Desirable spillovers occur when markets work well. When new information about profit opportunities, or the solvency of companies, or the economic prospects of a country, travel from one market to another. And it is incorporated into the prices of different assets, as it should be.

For example, if a car manufacturer in China faces higher demand for its cars, its stock price should rise. And so will the stock price of suppliers to that company located in other emerging markets.

So that would be an example of a spillover that is desired in that it reflects accurately new information. It allows information to be reflected about fundamental economic developments in asset prices across different countries.

And some examples of “less desirable” spillovers?

Undesirable spillovers occur when markets don’t work perfectly. When there is some kind of friction and when shocks get spread across markets – even in the absence of real economic linkages among them.

There are many examples of this. One is when you have a sharp decline or crisis in country A and you have investors, say fund managers that invest in various countries and due to various constraints they face, they may be induced to sell assets in country B. Even though country B has little direct economic linkages with country A.

In that example, you have a transmission of a sharp drop from one country to the other that is more driven by portfolio re-balancing considerations rather than because of direct trade linkages or other fundamental linkages.

One part of the report explains how equity market spillovers are “larger from emerging market economies with more integrated financial markets” than larger emerging market economies.
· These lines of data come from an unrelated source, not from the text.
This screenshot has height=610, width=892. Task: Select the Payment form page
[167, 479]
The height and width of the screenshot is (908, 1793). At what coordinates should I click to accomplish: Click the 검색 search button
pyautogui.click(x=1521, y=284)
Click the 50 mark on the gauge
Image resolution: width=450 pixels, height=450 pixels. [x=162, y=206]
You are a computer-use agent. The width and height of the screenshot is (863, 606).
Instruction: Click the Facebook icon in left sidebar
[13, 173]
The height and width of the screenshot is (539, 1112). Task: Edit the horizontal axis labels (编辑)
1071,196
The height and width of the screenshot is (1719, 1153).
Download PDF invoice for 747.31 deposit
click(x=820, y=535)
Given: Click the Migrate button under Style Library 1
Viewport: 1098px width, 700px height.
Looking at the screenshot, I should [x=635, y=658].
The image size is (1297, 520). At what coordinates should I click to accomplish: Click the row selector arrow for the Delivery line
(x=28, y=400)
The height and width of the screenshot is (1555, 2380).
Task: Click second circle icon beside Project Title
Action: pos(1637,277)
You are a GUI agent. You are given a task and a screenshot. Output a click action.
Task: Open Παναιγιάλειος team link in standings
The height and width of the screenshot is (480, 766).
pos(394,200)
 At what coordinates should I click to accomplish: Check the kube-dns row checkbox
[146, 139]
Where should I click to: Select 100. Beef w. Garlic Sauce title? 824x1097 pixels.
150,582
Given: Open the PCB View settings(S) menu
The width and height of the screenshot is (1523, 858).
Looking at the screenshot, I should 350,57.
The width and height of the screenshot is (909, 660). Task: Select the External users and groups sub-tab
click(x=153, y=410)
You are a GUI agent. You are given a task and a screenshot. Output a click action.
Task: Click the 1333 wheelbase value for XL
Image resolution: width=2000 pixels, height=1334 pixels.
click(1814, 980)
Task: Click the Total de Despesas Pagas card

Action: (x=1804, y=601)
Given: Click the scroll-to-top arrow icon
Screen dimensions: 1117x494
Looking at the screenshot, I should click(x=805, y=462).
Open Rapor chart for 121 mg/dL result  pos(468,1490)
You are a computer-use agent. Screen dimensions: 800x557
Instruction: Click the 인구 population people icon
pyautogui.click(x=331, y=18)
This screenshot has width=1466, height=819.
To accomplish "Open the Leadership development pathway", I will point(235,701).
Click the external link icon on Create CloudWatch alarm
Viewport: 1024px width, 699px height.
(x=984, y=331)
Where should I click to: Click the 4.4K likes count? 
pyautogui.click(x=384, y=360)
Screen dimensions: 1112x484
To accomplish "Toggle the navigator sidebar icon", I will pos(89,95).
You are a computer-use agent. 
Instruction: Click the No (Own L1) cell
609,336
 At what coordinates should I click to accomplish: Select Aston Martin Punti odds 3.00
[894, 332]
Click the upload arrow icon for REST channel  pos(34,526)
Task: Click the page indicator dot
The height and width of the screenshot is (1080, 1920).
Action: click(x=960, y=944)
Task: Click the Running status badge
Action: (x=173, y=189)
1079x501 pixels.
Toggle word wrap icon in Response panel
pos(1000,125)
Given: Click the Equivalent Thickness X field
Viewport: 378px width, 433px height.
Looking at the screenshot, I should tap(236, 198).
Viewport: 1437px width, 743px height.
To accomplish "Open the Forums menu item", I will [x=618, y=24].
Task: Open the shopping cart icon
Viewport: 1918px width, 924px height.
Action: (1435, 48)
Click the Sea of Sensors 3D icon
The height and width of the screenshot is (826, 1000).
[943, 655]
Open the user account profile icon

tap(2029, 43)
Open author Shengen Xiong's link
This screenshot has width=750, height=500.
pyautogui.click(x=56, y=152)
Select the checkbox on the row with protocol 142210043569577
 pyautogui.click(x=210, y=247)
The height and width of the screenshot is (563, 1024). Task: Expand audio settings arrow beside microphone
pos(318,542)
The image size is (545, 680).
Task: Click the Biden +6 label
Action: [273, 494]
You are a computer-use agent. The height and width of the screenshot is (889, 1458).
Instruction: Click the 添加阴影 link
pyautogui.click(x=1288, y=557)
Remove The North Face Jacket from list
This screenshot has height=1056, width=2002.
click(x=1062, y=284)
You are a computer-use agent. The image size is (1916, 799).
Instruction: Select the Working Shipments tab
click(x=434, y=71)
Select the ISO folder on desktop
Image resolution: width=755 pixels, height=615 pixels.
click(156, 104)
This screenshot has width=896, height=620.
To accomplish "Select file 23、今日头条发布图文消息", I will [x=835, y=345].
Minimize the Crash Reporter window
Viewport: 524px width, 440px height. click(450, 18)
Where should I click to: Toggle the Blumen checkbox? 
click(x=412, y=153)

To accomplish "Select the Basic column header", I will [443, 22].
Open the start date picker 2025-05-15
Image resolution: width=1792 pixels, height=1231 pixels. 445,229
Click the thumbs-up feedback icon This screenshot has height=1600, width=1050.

Can you give an example that explains that?

China is a much larger economy than Brazil. But China’s financial spillovers are much smaller than those emanating from Brazil. More generally, we still see that financial spillovers from China or India, which are large economies, but which are not yet that integrated financially into the rest of the world, are relatively small so far. That is, compared to countries whose economies have been very integrated into the financial system for a long time – such as Brazil or Mexico.

For example, if you think of the Chinese A-share stock market, it is not accessible to foreign investors. So it is not very connected to the rest of the world – and it may not even necessarily reflect that well what’s happening in the Chinese economy. So it is not surprising that movement in that market doesn’t have a systematic impact on equity prices elsewhere.

Given the financial integration of the global economy, how can investors in emerging markets protect themselves from the inevitable spillovers?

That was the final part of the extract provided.